Excuse my dust: Susan Ferrier
Susan Ferrier has been regarded by some as the Scottish Jane Austen. Her novels are a critique of arranged marriage, just as is Pride and Prejudice, but Ferrier lacks Austen’s light touch. Like Austen, Susan Ferrier never married, and she came from a similar social background to that of her English counterpart – a social milieu they both wrote about with devastating accuracy.
Susan Edmonstone Ferrier was born in1782 in Lady Stair’s Close in the Old Town of Edinburgh. She was the ninth of the ten surviving children of a busy Edinburgh lawyer and when she was two years old the big family moved to a larger, brand new house in George Street. James Ferrier was one of the principal clerks to the Court of Session, in which office he was a colleague of Sir Walter Scott.
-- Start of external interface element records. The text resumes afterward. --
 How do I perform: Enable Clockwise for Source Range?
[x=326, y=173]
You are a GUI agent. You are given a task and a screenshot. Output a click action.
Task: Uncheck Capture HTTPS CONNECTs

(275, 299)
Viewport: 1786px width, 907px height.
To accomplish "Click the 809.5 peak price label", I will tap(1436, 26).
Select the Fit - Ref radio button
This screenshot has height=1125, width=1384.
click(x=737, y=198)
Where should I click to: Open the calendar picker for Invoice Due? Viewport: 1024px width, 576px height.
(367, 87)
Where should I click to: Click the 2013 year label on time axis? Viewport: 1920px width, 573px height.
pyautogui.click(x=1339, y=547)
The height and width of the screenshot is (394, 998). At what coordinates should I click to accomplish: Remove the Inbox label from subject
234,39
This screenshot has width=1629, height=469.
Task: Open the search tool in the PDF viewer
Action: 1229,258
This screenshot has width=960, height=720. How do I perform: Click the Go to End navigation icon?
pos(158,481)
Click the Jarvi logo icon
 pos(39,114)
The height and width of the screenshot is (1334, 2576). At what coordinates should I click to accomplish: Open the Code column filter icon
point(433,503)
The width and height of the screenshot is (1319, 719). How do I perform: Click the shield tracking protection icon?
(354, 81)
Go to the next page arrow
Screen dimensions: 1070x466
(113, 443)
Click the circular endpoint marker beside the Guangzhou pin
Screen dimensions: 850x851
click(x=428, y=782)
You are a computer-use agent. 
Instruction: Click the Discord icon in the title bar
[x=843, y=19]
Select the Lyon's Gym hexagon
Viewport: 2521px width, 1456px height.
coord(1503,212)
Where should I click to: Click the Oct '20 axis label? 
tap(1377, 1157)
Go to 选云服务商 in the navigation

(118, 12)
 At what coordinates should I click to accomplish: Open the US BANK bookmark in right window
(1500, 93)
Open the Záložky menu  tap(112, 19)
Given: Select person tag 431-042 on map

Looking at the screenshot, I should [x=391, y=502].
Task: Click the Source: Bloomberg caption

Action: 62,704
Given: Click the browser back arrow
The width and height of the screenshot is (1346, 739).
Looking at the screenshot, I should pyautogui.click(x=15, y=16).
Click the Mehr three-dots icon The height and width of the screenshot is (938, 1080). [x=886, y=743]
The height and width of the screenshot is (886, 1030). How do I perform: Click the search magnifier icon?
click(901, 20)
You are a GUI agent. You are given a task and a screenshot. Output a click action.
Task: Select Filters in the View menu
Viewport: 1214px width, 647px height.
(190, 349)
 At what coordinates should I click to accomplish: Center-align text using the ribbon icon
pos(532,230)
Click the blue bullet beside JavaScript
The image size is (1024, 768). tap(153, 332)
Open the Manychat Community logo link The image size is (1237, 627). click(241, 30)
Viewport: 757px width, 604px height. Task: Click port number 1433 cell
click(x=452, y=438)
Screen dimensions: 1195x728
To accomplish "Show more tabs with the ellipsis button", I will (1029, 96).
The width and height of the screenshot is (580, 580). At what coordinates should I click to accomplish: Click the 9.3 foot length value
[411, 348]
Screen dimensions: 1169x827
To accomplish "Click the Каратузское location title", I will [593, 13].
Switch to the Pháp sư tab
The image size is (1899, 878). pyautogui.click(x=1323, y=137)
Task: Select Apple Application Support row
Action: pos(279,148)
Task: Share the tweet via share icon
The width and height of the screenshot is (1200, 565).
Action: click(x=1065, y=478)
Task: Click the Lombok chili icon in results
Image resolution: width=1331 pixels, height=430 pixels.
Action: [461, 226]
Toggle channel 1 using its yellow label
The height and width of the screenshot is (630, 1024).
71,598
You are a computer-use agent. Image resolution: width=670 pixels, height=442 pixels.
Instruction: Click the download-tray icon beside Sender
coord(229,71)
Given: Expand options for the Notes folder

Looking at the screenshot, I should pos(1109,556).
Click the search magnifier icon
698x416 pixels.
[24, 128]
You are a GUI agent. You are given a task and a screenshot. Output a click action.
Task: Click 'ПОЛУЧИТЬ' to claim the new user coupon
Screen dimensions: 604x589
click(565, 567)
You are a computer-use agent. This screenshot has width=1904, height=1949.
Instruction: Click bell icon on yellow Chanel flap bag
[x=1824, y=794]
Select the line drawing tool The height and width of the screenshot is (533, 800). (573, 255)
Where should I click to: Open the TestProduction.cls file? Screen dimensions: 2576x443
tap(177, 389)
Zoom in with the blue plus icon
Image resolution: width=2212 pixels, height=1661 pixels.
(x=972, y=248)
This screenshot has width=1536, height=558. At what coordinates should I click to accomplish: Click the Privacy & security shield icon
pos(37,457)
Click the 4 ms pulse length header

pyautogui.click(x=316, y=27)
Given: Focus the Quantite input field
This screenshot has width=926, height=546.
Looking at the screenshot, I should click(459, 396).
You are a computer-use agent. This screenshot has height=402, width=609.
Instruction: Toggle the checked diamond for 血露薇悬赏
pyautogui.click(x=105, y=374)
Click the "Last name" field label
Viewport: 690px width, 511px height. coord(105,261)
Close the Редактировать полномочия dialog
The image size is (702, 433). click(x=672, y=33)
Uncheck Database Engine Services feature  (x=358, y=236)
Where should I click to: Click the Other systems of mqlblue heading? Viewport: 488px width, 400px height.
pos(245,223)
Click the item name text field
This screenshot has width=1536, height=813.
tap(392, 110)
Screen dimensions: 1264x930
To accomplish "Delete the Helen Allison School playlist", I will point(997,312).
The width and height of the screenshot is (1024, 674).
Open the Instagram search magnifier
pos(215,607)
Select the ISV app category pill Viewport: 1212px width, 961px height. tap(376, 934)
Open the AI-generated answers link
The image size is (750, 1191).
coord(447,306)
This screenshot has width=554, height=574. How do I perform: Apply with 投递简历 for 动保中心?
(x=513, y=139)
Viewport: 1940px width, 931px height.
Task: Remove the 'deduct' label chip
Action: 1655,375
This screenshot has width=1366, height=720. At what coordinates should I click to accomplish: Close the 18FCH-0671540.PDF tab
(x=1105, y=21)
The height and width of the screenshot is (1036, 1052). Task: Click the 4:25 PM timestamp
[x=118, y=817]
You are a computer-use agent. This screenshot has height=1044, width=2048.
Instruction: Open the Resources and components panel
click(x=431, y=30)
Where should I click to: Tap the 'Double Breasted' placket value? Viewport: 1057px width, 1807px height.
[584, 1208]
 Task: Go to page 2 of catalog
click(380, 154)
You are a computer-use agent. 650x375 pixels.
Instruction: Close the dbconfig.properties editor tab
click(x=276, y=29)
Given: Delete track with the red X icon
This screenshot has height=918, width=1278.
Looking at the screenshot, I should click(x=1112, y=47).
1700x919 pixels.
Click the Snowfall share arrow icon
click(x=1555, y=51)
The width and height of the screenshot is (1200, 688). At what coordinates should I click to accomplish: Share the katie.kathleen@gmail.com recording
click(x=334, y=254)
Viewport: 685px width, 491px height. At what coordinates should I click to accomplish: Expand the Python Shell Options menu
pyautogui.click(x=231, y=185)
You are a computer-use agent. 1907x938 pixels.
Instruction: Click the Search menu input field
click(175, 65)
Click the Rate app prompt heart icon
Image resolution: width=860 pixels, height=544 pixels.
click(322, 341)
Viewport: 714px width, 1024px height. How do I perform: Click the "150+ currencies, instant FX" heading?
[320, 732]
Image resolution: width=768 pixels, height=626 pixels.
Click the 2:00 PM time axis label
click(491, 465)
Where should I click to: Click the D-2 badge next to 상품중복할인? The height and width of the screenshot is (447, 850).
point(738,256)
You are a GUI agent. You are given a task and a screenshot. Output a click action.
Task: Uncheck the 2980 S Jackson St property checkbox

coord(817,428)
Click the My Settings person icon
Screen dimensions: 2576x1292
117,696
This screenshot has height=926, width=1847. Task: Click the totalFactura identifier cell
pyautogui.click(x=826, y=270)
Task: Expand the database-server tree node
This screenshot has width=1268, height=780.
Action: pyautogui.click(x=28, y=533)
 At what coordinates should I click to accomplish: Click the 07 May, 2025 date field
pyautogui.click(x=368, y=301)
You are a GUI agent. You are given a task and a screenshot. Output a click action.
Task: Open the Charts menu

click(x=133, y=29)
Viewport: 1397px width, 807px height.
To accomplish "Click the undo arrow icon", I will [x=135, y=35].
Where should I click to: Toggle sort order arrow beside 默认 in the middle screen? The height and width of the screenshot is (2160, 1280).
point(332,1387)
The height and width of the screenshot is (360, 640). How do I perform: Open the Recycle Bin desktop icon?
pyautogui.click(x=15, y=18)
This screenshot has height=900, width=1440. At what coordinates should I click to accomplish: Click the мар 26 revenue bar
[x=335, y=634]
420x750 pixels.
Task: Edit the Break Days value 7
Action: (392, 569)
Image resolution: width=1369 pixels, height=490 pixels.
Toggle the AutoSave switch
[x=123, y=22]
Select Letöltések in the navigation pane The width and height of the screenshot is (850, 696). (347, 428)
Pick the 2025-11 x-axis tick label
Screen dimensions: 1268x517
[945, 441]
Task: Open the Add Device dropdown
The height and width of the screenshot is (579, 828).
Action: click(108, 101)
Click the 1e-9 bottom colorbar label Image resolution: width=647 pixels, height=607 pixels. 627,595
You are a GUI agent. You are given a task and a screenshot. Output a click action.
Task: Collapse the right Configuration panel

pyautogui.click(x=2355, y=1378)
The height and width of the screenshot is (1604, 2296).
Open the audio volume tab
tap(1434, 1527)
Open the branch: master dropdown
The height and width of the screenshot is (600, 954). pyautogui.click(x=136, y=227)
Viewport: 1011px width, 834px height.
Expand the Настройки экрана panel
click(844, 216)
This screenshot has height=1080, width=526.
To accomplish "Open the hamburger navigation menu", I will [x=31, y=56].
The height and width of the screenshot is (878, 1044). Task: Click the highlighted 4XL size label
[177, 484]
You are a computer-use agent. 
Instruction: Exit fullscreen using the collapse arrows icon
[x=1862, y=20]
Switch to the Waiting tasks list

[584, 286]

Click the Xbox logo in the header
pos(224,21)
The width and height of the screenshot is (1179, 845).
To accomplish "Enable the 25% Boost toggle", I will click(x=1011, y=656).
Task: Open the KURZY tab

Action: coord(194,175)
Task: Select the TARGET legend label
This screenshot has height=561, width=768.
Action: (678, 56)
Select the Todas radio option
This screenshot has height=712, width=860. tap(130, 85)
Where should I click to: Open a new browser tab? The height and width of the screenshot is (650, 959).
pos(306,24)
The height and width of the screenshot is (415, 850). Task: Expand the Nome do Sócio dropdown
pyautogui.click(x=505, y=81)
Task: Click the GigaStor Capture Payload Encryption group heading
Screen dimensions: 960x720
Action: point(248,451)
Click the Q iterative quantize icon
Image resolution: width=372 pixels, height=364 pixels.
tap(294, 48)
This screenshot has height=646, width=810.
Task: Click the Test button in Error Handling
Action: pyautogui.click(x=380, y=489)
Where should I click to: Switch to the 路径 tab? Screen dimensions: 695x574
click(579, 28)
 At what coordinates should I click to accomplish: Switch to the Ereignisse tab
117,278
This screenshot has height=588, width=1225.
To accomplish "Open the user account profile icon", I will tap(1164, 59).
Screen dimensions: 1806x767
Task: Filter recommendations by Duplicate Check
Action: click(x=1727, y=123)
He was also legal adviser to the nobility, notably the Duke of Argyll, and Susan often visited the Argyll residence, Inveraray Castle, where she made friends with another guest, a girl from a similar background, Charlotte Clavering of Ardencaple.
In private, the two young women laughed together at the awfulness of the guests at Inveraray, and decided to write a novel together, basing their characters on the aristocrats they were obliged to mingle with. Charlotte wrote an outline, but Susan was not very enthusiastic about it – and so the latter wrote a new version. The resulting comedy of manners, Marriage, of which Charlotte wrote only one chapter, was published in 1818 and sold well, its readers having much malicious fun guessing on whom the characters were based.